- _What is being asked_
Write down exactly the lines from the one with "Open Pinnwand in the left sidebar" to the end of the data, first and last included, and no others.

Collected data entries:

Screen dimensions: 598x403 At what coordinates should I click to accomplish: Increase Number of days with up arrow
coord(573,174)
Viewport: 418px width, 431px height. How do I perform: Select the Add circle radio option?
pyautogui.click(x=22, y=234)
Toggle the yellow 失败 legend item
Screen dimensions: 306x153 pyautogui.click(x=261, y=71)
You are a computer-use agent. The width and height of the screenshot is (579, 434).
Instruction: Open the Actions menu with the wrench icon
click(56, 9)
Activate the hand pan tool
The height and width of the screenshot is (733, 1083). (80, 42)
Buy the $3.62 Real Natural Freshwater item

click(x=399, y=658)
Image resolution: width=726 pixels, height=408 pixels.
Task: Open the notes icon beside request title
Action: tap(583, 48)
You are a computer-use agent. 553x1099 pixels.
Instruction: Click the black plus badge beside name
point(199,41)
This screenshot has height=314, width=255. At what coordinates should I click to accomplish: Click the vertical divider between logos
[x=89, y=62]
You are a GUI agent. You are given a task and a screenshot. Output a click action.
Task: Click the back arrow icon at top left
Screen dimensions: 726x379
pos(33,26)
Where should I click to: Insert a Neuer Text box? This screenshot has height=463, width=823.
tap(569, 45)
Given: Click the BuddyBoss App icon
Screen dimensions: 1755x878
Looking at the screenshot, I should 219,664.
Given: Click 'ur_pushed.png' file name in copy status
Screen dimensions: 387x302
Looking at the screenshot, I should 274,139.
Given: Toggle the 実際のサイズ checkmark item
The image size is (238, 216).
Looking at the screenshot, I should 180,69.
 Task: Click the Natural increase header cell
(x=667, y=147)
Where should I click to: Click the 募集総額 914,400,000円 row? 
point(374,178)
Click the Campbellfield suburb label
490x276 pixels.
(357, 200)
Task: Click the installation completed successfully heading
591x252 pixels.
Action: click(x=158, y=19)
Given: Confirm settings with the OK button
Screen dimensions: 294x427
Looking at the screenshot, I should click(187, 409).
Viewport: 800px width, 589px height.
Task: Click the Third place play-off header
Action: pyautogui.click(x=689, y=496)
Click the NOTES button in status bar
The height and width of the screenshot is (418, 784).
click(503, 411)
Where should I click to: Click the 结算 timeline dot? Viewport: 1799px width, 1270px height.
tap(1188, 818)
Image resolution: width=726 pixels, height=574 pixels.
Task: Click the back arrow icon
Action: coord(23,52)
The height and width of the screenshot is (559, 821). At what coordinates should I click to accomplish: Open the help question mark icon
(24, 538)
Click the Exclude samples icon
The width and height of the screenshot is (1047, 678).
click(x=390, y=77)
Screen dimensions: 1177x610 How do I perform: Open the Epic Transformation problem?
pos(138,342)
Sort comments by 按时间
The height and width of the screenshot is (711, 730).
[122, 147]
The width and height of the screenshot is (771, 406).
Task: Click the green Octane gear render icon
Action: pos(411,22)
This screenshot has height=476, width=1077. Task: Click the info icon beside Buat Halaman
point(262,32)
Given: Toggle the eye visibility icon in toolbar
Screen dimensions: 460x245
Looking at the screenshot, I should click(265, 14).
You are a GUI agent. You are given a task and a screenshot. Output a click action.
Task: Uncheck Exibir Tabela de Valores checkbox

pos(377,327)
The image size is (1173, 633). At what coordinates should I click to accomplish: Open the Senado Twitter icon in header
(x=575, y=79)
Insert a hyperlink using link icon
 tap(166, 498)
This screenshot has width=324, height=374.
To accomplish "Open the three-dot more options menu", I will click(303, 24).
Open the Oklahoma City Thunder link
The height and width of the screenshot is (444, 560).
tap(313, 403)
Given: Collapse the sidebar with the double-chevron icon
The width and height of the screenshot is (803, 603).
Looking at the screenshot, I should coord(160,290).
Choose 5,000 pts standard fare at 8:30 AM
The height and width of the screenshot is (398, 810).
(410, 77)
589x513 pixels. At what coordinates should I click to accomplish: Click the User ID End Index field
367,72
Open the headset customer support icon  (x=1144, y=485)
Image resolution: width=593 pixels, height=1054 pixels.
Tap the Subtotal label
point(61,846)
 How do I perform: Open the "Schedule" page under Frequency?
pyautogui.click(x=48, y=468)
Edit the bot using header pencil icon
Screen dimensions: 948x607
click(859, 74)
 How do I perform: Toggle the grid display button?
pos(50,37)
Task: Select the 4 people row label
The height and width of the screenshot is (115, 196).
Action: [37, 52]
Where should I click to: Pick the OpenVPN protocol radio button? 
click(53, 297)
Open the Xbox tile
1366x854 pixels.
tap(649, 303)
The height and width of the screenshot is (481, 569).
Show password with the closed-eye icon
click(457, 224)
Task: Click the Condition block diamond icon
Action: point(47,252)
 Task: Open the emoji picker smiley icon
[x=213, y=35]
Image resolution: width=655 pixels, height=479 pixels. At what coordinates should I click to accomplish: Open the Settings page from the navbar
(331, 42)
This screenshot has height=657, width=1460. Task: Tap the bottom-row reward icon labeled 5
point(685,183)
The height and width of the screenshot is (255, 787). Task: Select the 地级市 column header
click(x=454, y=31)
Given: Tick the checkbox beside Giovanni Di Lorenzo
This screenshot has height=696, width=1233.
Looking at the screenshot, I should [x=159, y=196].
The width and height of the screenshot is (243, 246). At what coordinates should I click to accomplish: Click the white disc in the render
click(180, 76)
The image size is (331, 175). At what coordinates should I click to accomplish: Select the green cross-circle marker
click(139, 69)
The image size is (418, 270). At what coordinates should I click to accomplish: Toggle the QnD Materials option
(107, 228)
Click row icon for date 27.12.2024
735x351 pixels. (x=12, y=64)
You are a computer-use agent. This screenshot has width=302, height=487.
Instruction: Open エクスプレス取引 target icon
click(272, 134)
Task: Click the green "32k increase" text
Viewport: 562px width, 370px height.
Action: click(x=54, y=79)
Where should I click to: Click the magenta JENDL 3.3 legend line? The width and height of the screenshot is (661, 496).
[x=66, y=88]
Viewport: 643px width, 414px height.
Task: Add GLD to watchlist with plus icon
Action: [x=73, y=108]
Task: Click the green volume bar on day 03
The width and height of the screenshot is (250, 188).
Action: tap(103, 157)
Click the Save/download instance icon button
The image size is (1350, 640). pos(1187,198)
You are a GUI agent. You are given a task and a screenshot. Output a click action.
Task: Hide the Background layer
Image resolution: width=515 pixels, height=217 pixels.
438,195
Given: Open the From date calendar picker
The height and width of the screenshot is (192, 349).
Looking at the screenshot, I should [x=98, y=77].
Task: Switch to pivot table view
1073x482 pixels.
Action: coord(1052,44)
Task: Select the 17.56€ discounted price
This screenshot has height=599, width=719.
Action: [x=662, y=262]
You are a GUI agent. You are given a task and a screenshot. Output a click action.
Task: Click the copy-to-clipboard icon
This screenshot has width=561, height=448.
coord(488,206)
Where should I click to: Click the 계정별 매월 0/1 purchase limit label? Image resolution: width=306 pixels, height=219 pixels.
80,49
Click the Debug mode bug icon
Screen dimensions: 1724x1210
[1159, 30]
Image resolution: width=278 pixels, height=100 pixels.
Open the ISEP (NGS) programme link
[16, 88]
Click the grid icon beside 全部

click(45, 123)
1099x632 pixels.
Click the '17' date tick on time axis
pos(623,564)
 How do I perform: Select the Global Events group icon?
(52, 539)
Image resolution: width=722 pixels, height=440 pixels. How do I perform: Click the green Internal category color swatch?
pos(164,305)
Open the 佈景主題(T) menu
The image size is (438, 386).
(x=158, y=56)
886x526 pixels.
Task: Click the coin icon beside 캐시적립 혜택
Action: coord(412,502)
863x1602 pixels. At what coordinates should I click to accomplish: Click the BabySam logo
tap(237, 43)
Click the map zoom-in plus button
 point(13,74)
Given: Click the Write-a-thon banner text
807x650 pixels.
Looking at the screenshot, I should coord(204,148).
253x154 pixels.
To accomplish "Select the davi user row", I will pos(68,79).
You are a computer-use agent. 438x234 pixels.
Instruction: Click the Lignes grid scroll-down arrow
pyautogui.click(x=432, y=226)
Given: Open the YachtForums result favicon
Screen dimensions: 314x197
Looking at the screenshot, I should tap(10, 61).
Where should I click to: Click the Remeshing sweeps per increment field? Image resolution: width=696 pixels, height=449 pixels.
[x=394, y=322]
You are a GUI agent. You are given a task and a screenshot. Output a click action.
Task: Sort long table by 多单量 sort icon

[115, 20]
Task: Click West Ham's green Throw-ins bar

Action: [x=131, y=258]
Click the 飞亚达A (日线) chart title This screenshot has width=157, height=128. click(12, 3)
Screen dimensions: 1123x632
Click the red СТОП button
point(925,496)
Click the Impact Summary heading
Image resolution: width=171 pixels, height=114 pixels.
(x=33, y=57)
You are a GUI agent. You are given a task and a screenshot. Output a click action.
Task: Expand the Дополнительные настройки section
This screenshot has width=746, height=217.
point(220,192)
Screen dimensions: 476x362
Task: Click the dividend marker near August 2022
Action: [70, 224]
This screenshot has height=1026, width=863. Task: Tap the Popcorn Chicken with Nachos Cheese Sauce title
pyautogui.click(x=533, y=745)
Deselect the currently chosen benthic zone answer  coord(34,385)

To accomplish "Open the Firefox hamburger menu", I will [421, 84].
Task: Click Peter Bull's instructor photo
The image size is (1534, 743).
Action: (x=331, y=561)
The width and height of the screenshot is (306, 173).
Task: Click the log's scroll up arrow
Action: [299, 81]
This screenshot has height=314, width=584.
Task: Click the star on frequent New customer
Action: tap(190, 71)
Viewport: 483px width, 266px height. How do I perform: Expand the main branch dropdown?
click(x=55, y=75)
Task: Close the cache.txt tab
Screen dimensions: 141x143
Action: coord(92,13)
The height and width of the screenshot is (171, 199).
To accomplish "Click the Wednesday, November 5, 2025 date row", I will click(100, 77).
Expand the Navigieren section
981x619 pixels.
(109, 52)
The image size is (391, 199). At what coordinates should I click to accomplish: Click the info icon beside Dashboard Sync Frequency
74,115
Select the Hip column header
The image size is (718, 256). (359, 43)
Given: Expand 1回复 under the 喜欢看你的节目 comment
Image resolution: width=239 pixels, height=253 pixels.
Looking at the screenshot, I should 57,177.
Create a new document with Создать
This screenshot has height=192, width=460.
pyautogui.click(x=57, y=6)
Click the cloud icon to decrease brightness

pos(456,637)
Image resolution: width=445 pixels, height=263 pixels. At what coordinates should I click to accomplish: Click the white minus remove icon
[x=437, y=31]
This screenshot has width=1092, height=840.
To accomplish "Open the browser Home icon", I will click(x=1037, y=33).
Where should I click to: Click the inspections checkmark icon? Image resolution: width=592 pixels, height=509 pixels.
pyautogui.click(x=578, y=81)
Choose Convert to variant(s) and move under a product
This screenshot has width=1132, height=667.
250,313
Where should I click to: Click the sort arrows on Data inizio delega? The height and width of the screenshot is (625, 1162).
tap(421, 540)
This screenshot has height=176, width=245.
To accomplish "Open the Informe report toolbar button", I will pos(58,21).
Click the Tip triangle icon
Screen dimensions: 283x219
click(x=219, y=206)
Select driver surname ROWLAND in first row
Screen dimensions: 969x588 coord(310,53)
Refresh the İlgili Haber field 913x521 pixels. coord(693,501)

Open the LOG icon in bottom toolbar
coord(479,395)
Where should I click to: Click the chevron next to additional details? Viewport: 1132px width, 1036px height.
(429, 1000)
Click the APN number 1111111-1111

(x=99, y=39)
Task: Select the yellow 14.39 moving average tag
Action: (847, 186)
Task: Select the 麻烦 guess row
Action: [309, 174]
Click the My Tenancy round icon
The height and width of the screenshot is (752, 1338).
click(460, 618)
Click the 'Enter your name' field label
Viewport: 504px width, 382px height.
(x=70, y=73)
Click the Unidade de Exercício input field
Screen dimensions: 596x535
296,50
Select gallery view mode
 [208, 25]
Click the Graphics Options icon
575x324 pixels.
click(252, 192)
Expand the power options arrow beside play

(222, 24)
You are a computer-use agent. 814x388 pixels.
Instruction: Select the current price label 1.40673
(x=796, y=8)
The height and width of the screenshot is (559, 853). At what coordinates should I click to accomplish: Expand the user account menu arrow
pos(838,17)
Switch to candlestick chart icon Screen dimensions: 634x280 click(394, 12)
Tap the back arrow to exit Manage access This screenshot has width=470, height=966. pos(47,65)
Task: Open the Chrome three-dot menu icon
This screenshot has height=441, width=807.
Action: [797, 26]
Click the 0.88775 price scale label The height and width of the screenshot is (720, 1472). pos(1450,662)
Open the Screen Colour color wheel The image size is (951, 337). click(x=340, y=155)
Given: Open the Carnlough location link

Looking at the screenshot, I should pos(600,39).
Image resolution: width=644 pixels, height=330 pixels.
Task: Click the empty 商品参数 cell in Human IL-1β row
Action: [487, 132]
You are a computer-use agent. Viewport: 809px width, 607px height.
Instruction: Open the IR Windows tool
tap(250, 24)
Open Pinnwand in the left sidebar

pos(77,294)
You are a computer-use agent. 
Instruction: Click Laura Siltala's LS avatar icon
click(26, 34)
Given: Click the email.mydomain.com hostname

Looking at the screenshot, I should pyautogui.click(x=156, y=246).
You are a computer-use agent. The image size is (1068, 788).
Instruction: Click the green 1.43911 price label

- _Solution to the exercise_
Open Pinnwand in the left sidebar

pos(77,294)
You are a computer-use agent. 
Instruction: Click Laura Siltala's LS avatar icon
click(26, 34)
Given: Click the email.mydomain.com hostname

Looking at the screenshot, I should pyautogui.click(x=156, y=246).
You are a computer-use agent. The image size is (1068, 788).
Instruction: Click the green 1.43911 price label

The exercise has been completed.